Of note, an important advantage of the aforementioned databases is the use of toolboxes to evaluate low-level image features (such as luminance, contrast, color). Yet, they lack an evaluation of three key variables within picture databases, i.e., name agreement, familiarity, and visual complexity, which, in a recent review, have been identified as some of the most commonly validated variables in object picture databases (Souza et al., 2020). The same is the case for some scene databases available (e.g., Greene, 2013; Jiang et al., 2022; Konkle et al., 2010; Saraee et al., 2018; Xiao et al., 2010). In a survey with eight subjective judgments about images, Shir et al. (2021) inspected the visual complexity of the pictures (i.e., “How visually complicated is the image?”), though it is possible that visual complexity (i.e., the amount of visual detail present within the image) may be confounded with the complexity of the action being portrayed (which may depend on sensorimotor integration and social understanding skills).

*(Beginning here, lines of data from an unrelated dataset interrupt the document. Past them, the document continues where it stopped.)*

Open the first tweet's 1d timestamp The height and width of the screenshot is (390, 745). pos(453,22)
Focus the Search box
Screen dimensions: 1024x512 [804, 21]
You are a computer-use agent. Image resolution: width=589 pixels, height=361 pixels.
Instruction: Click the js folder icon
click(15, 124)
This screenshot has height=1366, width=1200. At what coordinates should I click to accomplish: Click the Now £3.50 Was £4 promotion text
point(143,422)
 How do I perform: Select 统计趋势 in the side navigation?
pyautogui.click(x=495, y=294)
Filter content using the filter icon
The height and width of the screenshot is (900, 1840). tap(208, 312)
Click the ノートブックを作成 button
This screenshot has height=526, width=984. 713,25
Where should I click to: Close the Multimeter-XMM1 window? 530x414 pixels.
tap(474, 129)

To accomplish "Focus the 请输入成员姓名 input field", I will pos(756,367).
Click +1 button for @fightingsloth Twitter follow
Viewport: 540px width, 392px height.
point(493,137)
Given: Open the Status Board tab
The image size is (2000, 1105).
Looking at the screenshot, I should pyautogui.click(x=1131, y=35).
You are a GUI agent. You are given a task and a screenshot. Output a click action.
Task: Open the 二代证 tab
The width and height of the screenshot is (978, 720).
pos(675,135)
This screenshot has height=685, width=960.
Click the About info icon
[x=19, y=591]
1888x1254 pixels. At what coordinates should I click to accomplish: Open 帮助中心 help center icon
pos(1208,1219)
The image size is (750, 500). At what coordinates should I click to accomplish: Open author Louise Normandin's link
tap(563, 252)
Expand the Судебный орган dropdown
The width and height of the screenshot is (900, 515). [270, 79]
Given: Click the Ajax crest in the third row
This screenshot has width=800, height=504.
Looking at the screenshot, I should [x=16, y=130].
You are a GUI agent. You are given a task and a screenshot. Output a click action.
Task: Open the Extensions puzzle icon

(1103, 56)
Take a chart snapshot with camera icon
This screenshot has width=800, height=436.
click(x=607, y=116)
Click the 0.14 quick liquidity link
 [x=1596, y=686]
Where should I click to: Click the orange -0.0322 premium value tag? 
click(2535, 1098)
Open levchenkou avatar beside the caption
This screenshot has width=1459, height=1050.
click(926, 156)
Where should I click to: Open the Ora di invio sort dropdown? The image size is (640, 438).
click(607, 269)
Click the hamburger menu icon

To the best of our knowledge, no database to date has presented normative data for semantic congruency ratings between objects and scenes presented as separate pictures, i.e., without the object embedded in the scene. Furthermore, although there are numerous databases of object pictures, there is a lack of normative studies of scene pictures alone, and particularly scene databases validated for the same variables as most object databases. Moreover, several of the scene pictures available include actions, human faces, or letters which may induce attentional bias towards these elements, constituting potential confounds. We took these methodological limitations into consideration and attempted to overcome them in the current study.

Implications for and application to human cognition

For decades, object and scene pictures have been used to study a wide range of mnemonic processes. Often, these studies produce stimuli anew, rather than taking advantage of existing databases. This is problematic, as materials vary considerably across studies and on many occasions the stimuli are not adequately normed, increasing the chances of confounding effects.

For research fields such as perception, visual search, or object recognition, it is certainly useful to have scene databases available that include the target object as part of the background image, i.e., embedded in the scene (as in the databases cited above). However, for memory research this might create confounds between perception and memory processing. This concern becomes evident, for example, in the vastly investigated effect of context on item memory retrieval (e.g., Boyce & Pollatsek, 1992; Hayes et al., 2007; Hollingworth, 2006; Mandler & Johnson, 1976; Ngo & Lloyd, 2018; van Kesteren et al., 2013). Since the main goal is to study memory (and not perception or object recognition), it is important to ensure that participants do not waste encoding time in visual searching, looking for the target object in a naturally complex scenario. Besides, it is recommended that, across trials, participants spend the same amount of time encoding the items. Importantly, the literature has consistently shown that object recognition is impaired when objects are embedded in a coherent or congruent scene (Bar, 2004; Davenport & Potter, 2004; Murphy & Wisniewski, 1989; Spaak et al., 2020), which is problematic when investigating item or context memory for congruent versus incongruent object–scene pairs.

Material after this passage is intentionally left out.